G7, flottiglia di attivisti sul Lemano

Oltre venti imbarcazioni con un centinaio di attivisti provenienti da una quindicina di paesi oggi a mezzogiorno sfilano sul Lemano di fronte a Évian-les-Bains per denunciare quello che definiscono un genocidio in corso a Gaza e ricordare ai capi di Stato del G7, riuniti da dopodomani (lunedì) nella località francese, che hanno il dovere di intervenire nei confronti di Israele.
Dito puntato contro USA e Francia
Molti dei partecipanti all'iniziativa erano a bordo delle barche delle due flottiglie che intendevano portare aiuti umanitari nell'enclave palestinese e forzare il blocco navale imposto da Israele, indicano gli organizzatori in un comunicato.

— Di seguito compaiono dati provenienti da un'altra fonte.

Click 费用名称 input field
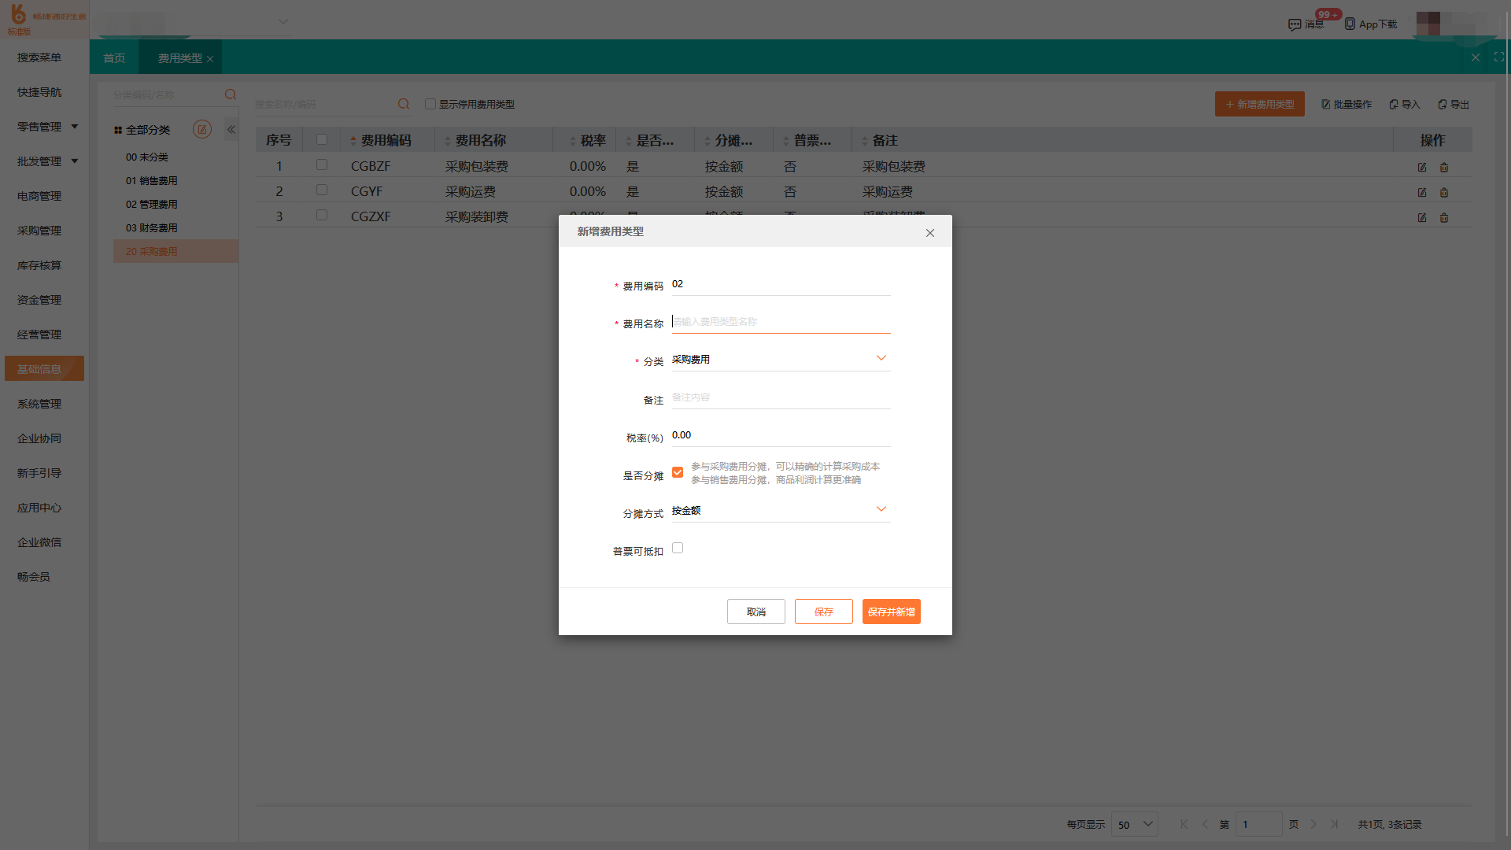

A loro avviso gli Stati del G7, le sette maggiori economie liberali al mondo, sono «complici del genocidio». Gli attivisti puntano il dito in particolare contro Stati Uniti e Francia. I primi, solo tra il 7 ottobre 2023 e il 30 settembre 2024, avrebbero fornito a Israele più di 21 miliardi di dollari (più di 17 miliardi di franchi al cambio attuale) di aiuti militari diretti e fatto regolarmente uso del loro diritto di veto al Consiglio di sicurezza dell'ONU per bloccare risoluzioni che chiedevano un cessate il fuoco immediato, offrendo così una copertura politica allo Stato ebraico.

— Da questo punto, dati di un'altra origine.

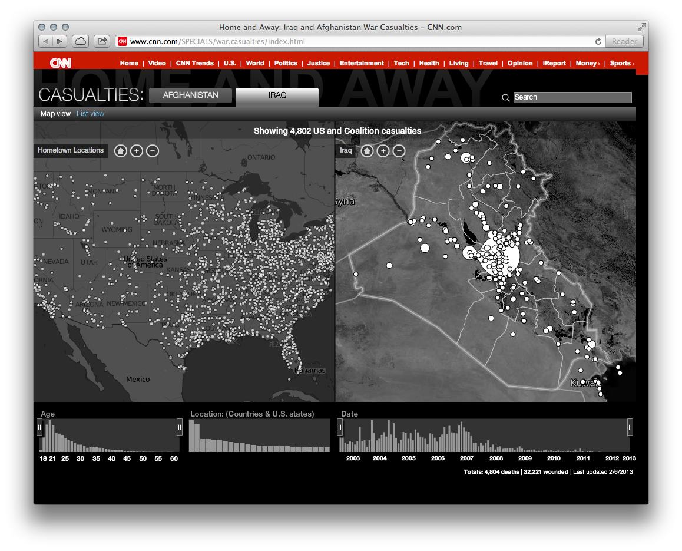Zoom in on the Iraq map
682x551 pixels.
point(383,151)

Secondo rivelazioni del media d'inchiesta Disclose e il rapporto della rete Progressive International (PI), citate nella nota, dal canto suo la Francia continua a consegnare in modo «regolare e continuo» materiale militare allo Stato di Israele dall'inizio del conflitto a Gaza nell'ottobre 2023. Tutti questi aiuti devono finire, chiedono gli attivisti.